In a Skype interview only hours after their return to BC on February 4, Simone told ExplorersWeb it was an Annapurna/Anatoli avalanche deja vu that almost buried them alive. Denis reckoned it was just sheer luck that they made it back.
"When we passed below Gasherbrum 5 we knew we were in the most dangerous part," Simone told Tom of HumanEdgeTech, "but we could't be fast due the deep snow and spent too much time there. Suddenly a big serac fell from G5 face and a big powder avalanche. We were fucked..."
Tom: What then?
Simone "The avalanche hit us. We were roped up and tried to run away but were caught for 150 meters. We flew above a huge crevasse and finally stopped/landed just 5 meters from it."
"By miracle, I was on the surface. I unclipped the carabiner and ran to Cory... I dug him out without my Mitt (lost in the avalanche) then I ran to Denis and did the same. They were buried with only the head sticking out."

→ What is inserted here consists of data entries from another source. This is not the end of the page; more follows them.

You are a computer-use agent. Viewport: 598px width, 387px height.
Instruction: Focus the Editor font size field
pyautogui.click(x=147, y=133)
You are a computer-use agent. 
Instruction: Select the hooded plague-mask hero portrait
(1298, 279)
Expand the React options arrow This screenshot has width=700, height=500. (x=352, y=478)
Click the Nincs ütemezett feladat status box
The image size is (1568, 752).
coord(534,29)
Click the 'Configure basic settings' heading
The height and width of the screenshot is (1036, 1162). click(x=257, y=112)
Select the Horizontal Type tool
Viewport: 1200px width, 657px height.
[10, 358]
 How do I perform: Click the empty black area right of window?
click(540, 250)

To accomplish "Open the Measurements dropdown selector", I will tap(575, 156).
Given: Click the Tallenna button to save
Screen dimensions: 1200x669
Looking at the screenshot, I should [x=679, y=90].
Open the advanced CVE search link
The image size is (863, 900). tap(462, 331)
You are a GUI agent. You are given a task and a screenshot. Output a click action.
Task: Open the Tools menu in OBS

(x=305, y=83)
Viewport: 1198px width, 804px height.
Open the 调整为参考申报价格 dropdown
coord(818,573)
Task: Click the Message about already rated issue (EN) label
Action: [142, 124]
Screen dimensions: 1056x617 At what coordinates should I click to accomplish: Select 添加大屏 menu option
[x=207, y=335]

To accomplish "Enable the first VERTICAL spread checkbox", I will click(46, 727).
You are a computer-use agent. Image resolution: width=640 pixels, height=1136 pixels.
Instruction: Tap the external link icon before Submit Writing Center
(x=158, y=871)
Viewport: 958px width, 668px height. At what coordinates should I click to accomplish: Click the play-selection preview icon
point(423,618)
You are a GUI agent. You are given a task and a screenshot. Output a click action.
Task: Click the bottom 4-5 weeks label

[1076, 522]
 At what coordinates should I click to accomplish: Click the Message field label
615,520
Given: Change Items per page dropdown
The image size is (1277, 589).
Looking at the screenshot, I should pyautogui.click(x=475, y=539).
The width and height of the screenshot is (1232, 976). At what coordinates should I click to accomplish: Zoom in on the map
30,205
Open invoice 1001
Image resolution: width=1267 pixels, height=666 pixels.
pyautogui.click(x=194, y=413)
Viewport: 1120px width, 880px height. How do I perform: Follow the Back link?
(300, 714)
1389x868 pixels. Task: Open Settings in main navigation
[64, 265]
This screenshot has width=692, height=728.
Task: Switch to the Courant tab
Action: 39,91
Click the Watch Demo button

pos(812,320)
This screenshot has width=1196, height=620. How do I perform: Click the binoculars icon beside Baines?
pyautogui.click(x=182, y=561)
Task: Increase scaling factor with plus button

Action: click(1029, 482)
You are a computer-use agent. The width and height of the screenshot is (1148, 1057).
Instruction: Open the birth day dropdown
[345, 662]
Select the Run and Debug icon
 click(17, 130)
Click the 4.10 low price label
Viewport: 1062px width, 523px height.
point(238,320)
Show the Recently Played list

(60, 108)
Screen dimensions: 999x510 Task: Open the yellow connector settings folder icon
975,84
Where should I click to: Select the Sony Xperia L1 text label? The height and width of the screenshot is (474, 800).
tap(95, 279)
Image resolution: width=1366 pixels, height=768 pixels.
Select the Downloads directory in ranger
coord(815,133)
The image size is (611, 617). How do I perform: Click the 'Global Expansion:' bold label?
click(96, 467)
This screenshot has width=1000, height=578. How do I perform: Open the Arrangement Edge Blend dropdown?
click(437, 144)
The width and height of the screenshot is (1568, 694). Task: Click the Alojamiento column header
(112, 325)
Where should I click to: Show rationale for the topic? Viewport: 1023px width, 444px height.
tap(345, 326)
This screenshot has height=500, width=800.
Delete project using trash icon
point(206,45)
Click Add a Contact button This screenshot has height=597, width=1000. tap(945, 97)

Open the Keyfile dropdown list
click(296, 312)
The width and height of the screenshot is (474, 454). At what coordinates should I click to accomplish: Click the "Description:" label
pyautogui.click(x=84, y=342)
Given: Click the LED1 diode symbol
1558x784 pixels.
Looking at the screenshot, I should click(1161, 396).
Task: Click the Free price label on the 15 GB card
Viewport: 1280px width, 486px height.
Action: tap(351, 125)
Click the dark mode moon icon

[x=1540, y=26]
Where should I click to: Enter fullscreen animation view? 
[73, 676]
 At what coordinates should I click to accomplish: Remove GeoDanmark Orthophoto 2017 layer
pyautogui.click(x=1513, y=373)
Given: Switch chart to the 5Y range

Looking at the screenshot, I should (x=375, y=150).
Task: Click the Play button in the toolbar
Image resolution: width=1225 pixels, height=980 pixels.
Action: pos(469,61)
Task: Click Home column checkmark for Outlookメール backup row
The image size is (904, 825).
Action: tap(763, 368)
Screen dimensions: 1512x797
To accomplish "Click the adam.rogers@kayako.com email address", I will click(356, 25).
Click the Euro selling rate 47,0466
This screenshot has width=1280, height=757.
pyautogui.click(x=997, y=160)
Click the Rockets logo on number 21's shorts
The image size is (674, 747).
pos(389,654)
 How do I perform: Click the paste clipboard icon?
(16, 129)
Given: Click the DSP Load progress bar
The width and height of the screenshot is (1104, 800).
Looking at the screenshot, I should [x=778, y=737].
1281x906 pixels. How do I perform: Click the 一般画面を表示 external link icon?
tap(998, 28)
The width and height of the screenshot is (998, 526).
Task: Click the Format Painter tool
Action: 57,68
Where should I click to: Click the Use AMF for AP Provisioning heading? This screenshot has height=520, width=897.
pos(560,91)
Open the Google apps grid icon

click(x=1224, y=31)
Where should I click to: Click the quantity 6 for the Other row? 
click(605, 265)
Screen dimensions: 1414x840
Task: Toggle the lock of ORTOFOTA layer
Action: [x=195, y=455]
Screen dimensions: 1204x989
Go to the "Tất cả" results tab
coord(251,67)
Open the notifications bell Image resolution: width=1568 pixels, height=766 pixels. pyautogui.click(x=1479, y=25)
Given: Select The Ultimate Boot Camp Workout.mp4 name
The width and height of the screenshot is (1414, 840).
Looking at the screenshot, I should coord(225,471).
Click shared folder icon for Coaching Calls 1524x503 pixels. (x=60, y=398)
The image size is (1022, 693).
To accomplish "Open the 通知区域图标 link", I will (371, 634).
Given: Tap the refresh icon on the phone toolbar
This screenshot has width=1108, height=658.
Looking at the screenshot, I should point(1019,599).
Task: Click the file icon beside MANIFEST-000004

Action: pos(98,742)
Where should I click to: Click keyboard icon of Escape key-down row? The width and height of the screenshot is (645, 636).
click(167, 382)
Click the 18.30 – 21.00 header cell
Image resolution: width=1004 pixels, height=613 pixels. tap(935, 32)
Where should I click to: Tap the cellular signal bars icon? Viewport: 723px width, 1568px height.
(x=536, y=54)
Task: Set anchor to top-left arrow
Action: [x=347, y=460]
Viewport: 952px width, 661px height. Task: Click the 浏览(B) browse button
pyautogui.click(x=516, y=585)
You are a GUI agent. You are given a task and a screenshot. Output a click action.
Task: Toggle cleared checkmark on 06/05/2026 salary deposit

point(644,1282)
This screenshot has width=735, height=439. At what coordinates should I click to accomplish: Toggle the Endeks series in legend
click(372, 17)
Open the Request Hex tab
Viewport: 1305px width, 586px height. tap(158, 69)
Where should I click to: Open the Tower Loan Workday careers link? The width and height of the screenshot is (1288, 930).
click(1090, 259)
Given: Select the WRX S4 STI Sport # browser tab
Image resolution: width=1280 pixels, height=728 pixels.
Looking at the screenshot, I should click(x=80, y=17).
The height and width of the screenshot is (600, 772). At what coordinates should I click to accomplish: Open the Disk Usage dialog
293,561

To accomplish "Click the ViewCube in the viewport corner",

Simone said Denis was dragged 400 ft head down before he felt the rope tighten and finally came to a halt, turning into the right position thanks to the safety line.
"The avalanche was huge, the kind that kills you," Simone said.
In the next episode...
Carrying a small camera and filming through it all, even the American turned out a lucky strike. “It was about the most fucked up day I had in the mountain,” Cory Richards said about the day of the avalanche and then went home and made a movie about the ascent. COLD has since swept virtually every available film award.
"Will the recent Gasherbrum II winter victory prove a Karakoram dream mile - considered impossible until broken and then followed by many in short time?" we asked in a poll. "No," said you.
The ExplorersWeb community didn't expect any of the other expeditions to make it, and they didn't. So what's next?
With four winter firsts, only the late Polish legend Kukuczka is ahead of Simone. The Italian is back for more this winter, with climbing buddy Denis by his side and Gabl once again at the weather maps. Nanga Parbat is where you'll find them.